How many of the lines below hold "chevron"? Only the number, please.

## Supplied records
[Start of Attachment]
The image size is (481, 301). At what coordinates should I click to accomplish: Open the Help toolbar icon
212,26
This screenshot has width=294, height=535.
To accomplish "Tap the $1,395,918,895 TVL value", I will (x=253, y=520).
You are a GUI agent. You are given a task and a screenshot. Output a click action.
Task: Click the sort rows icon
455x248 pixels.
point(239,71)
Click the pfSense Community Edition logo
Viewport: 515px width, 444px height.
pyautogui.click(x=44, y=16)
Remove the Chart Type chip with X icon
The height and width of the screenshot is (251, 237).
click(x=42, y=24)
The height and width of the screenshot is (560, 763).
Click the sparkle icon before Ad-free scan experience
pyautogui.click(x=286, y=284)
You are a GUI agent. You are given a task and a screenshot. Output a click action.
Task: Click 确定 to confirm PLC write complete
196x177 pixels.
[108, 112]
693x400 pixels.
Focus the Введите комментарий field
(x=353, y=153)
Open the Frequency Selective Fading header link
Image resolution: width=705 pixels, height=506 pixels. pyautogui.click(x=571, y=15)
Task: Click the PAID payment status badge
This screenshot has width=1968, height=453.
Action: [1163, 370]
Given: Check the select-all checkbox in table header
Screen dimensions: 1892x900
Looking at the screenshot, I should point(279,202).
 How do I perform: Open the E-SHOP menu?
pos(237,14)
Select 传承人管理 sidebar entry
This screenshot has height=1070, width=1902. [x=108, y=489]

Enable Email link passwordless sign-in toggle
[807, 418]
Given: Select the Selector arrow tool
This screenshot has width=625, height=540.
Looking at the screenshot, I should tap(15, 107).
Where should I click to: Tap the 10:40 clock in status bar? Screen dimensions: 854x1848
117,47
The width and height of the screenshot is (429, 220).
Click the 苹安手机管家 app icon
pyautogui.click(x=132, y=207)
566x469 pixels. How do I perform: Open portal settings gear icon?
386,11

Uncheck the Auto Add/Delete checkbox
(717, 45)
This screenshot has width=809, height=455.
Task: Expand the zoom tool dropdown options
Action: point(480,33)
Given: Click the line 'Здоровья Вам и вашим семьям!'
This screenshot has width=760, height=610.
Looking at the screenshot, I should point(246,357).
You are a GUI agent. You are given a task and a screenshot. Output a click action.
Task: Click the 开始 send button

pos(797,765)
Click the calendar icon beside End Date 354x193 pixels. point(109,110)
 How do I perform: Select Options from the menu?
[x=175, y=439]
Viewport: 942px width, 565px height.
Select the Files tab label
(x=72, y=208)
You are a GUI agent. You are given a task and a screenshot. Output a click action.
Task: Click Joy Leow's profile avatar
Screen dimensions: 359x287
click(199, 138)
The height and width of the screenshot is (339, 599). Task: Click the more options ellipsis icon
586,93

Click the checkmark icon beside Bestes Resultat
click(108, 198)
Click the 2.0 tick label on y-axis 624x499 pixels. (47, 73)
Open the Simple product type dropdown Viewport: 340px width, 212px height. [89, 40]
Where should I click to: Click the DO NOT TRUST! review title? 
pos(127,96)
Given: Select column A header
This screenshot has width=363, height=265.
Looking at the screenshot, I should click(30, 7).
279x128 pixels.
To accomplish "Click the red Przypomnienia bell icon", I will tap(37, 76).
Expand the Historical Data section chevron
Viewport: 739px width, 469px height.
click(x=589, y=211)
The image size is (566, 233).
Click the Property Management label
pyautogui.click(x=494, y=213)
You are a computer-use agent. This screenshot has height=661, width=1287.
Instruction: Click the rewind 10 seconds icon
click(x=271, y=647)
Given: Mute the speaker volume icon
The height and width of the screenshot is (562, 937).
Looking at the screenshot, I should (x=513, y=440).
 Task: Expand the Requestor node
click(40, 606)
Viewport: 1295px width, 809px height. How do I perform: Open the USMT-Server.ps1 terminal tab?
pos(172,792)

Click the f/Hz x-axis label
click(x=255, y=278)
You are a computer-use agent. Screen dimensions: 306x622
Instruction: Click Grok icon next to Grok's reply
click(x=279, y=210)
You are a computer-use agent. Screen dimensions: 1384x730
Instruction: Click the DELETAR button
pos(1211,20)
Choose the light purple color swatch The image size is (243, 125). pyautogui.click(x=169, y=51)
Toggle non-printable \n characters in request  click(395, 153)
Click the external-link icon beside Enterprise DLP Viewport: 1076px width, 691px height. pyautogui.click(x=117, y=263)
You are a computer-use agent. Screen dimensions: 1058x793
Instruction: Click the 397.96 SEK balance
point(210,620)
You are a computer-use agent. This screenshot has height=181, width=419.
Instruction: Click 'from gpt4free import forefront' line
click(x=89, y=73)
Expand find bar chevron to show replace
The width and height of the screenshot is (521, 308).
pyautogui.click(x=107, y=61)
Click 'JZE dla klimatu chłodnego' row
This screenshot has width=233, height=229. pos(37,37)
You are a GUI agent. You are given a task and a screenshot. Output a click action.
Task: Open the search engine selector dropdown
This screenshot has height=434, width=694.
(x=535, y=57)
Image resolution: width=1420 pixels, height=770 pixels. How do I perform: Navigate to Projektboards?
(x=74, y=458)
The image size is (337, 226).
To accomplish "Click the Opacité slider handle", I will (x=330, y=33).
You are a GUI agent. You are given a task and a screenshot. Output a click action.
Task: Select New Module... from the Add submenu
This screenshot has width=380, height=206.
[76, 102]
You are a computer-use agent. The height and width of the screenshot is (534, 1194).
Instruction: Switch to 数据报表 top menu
[End of Attachment]
## Answer area
2